Lecture II: De l’invention du sanctuaire du saint archange
Lectio II: De inventione basilice sancti angeli
Il y avait dans cette cité un homme très riche nommé Gargan; c’est lui qui, après ce qui lui est arrivé, a donné son nom à la montagne. Tandis que ses troupeaux, dont la multitude infinie consacrait sa puissance, paissaient partout sur les flancs de la montagne, il arriva qu’un taureau, qui ne se plaisait pas en la compagnie du troupeau, partit seul, comme à son habitude, et pour finir, alors que les bêtes rentraient, ne revint pas à l’étable. Alors le maître, ayant rassemblé une multitude de serviteurs, le rechercha dans tous les endroits écartés et découvrit enfin qu’il se tenait au sommet de la montagne, à l’entrée d’une grotte; et se laissant emporter par la colère de le voir aller ainsi solitaire, il saisit son arc et le visa d’une flèche empoisonnée, laquelle, retournée comme par un coup de vent, revint ensuite vers celui qui l’avait décochée et l’atteignit.
II. Erat autem [1] in ea civitate quidam homo predives [2] nomine [3] Garganus, [A/f.157r] qui [4] ex [5] eventu suo monti [6] vocabulum indidit.
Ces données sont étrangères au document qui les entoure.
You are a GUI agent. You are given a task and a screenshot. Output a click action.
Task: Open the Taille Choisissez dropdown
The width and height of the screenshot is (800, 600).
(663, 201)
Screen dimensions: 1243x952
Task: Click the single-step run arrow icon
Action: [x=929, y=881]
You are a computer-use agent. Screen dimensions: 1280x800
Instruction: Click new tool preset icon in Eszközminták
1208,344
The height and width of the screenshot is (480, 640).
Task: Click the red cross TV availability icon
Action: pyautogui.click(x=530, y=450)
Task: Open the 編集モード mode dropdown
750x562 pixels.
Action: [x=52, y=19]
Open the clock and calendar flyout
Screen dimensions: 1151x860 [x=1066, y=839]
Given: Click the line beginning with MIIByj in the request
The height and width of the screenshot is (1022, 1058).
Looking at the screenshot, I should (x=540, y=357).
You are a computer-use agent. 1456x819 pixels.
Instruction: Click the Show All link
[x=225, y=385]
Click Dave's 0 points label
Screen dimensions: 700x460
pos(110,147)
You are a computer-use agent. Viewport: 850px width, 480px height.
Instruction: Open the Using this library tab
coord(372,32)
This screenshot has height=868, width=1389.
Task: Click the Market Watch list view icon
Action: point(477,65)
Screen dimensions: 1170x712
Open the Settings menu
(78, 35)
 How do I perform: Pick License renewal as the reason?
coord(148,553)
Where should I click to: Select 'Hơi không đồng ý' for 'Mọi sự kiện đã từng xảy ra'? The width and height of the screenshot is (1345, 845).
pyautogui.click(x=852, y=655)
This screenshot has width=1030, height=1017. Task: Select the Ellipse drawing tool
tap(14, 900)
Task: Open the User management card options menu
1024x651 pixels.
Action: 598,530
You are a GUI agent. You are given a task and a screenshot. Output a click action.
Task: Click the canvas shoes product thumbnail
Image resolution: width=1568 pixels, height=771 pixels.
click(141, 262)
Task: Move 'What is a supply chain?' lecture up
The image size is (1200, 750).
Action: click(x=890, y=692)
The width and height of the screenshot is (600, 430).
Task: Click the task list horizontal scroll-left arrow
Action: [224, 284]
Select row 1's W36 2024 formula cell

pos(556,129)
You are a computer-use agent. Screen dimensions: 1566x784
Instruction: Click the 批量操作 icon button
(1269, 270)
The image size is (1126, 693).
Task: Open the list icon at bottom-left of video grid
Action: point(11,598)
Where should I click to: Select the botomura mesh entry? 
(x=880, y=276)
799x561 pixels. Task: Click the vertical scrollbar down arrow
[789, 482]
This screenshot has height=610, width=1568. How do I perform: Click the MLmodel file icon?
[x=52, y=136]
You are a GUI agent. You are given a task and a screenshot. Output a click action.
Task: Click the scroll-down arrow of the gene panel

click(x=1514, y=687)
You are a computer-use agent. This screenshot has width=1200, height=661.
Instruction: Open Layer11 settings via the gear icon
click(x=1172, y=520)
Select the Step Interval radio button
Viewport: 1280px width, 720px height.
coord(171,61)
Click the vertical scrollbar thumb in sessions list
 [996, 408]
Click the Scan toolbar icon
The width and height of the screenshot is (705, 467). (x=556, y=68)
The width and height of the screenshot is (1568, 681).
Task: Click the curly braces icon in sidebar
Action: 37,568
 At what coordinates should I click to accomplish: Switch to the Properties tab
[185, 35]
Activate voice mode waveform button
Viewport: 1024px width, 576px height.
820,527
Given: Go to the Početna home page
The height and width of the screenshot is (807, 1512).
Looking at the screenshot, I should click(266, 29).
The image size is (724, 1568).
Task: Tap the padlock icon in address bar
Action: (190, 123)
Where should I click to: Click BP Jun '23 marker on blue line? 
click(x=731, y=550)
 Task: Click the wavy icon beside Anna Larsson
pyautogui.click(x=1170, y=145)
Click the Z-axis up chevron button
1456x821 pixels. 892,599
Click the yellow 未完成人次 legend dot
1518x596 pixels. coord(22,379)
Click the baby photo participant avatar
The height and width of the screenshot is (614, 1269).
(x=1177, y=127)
Hujus dum pecora, quorum [7] infinita multitudine pollebat, passim per devexi montis latera pascerentur, contigit taurum, armenti gregis [8] consortia spernentem, singularem incedere solito [9] et ad [10] extremum, redeuntibus pecudibus [11], domum non esse regressum [12]. Quem dominus, collecta servorum multitudine, per devia [C/f.95v] quęque requirens, invenit tandem in vertice montis in foribus cujusdam assistere speluncae, iraque permotus [13] cur solivagus incederet, arrepto arcu, appetit illum sagitta toxicata. Quae velut venti flamine retorta eum a quo jactata [14] est mox reversa percussit.